Los socialistas, y la izquierda en general, son muy partidarios de lo que entre los juristas se conoce como el «uso alternativo del Derecho»; para ellos la ley es el artilugio que suministra legitimidad al poder. De aquí que una de las primeras consecuencias en la vida pública es que, cuando el poderoso quiere cumplir un designio ilegal, primero modifica la ley para que su ilegalidad pase a estar bendecida por la norma ad hoc. Esto ha hecho el ocupante de la Moncloa modificando los delitos de sedición (y anunciando lo mismo para la malversación) para no meter en la cárcel a los del golpe chapucero de 2017 y los relevantes socialistas responsables del gran robo andaluz. Más peliagudo lo tiene para modificar la mayoría parlamentaria requerida para determinados órganos (como el Consejo General del Poder Judicial o el Tribunal Constitucional) y que no sea de tres quintos, sino mayoría simple, pues estas mayorías reforzadas pertenecen al propio texto de la Constitución (artículos 122,3 y 159,1, respectivamente) a fin de que los agraciados fuesen favorables a las exigencias de comunistas y separatistas.
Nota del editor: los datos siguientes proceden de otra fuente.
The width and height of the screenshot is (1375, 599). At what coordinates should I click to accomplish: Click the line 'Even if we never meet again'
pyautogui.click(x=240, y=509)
Este proceder entraría de lleno en la inconstitucionalidad, pero eso al ocupante de la Moncloa no parece importarle, porque él nos ha contado sin rubor que tiene un concepto de sí mismo como «una persona honesta, que hace lo que dice» y que es poseedor de «fuertes convicciones». Y cuando una «persona honesta que hace lo que dice» se encuentra con un obstáculo que va contra sus «fuertes convicciones», por ejemplo, la Constitución, puede hacer cualquier cosa.
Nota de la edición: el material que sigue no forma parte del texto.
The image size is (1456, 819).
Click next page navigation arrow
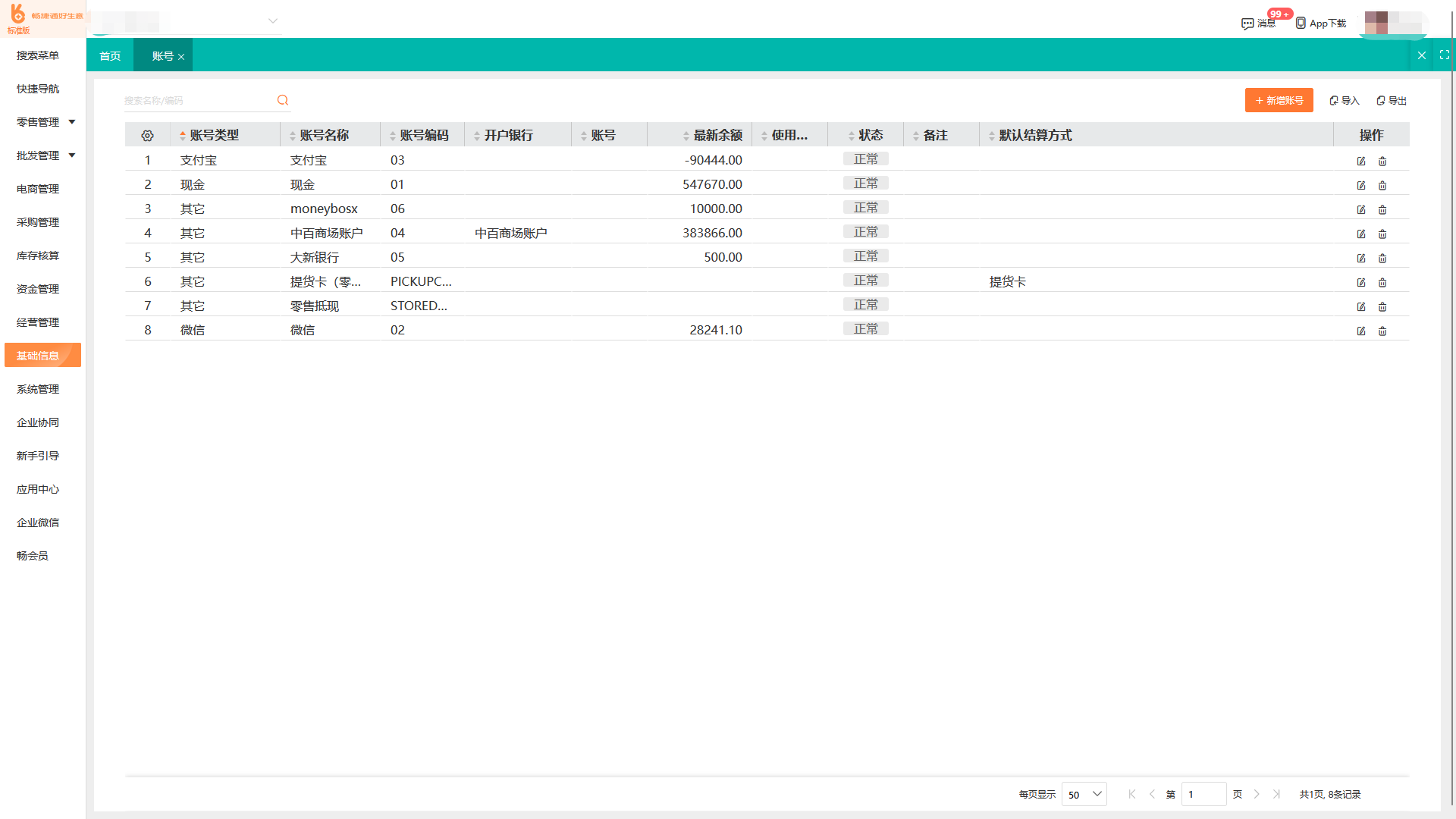[1257, 794]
Ilustración: sanchez constitucion

Lu Tolstova

Alguien ha establecido una especie de paralelismo especular entre la operación central de la Transición y el «golpe blando» de este Gobierno: ambos fueron de la ley a la ley, los unos para dar fin a la dictadura y los otros para dar cumplimiento a sus deseos de lograr una sociedad sometida en una España fragmentada, cosa a la que ellos llaman democracia, como ocurrió en la Alemania comunista de hace 73 años.

Gruesa patraña este paralelismo entre la Transición y el golpe blando, por dos razones fundamentales: no es lo mismo ir de la dictadura a la democracia que de la democracia a la dictadura (la llamen como la llamen: véanse los precedentes de Cuba, Bolivia o Venezuela) y, sobre todo, porque la Transición se articuló gracias a que el franquismo institucional votó libremente la Ley de Reforma Política; una ley que todos los procuradores sabían que era el fin de un régimen fundado sobre una sola persona ya difunta, porque Fernando Suárez se lo explicó paladinamente en una sesión histórica, esa sí, de las Cortes franquistas (el franquismo institucional se hizo el harakiri, en expresión que hizo fortuna entonces), mientras que el golpe blando necesita, para hacer frente al torbellino de críticas y reacciones indignadas, empalmar un embuste con otro, recurrir a la falsificación del significado de las palabras (por ejemplo, la expresión «extraordinaria y urgente necesidad» del artículo 86 de la Constitución significa de hecho «de modo habitual» para justificar la costumbre de legislar por decreto, y no hay más que ver los preámbulos de las leyes que evacua el actual organismo legislativo, que en ocasiones han de incluir vocabularios para que se sepa lo que quieren decir) y basar en el engaño toda la labor de gobierno. De paralelismos, nada; la idea de la ley que tiene el presidente del Gobierno es la de los jóvenes que mamaron la política desde niños. En expresión de un veterano socialista (a él le gustaba llamarse a sí mismo «socialero»), «estos chicos de nuestra organización juvenil se han aprendido las trampas antes que el reglamento»; para ellos la ley es el mecanismo para dotar de respetabilidad los antojos del poder.

Pero suponiendo que el origen del advenimiento de este Gobierno fuese correcto y se debiera a la imprevisión del constituyente (que partía de la base de que todos los que jurasen la Constitución no iban a incurrir en perjurio, pues de otro modo habría establecido las consiguientes sanciones para los que no hicieran honor a su palabra), el ejercicio de la función de gobernar nos ha llevado al puro surrealismo, hasta que alguien se preguntó en serio, a la vista del pasado profesional de una ministra: «Me pregunto cómo esta mujer llegó a ser cajera en un supermercado». Pero esto, como diría el Moustache de Irma la dulce, es otra historia.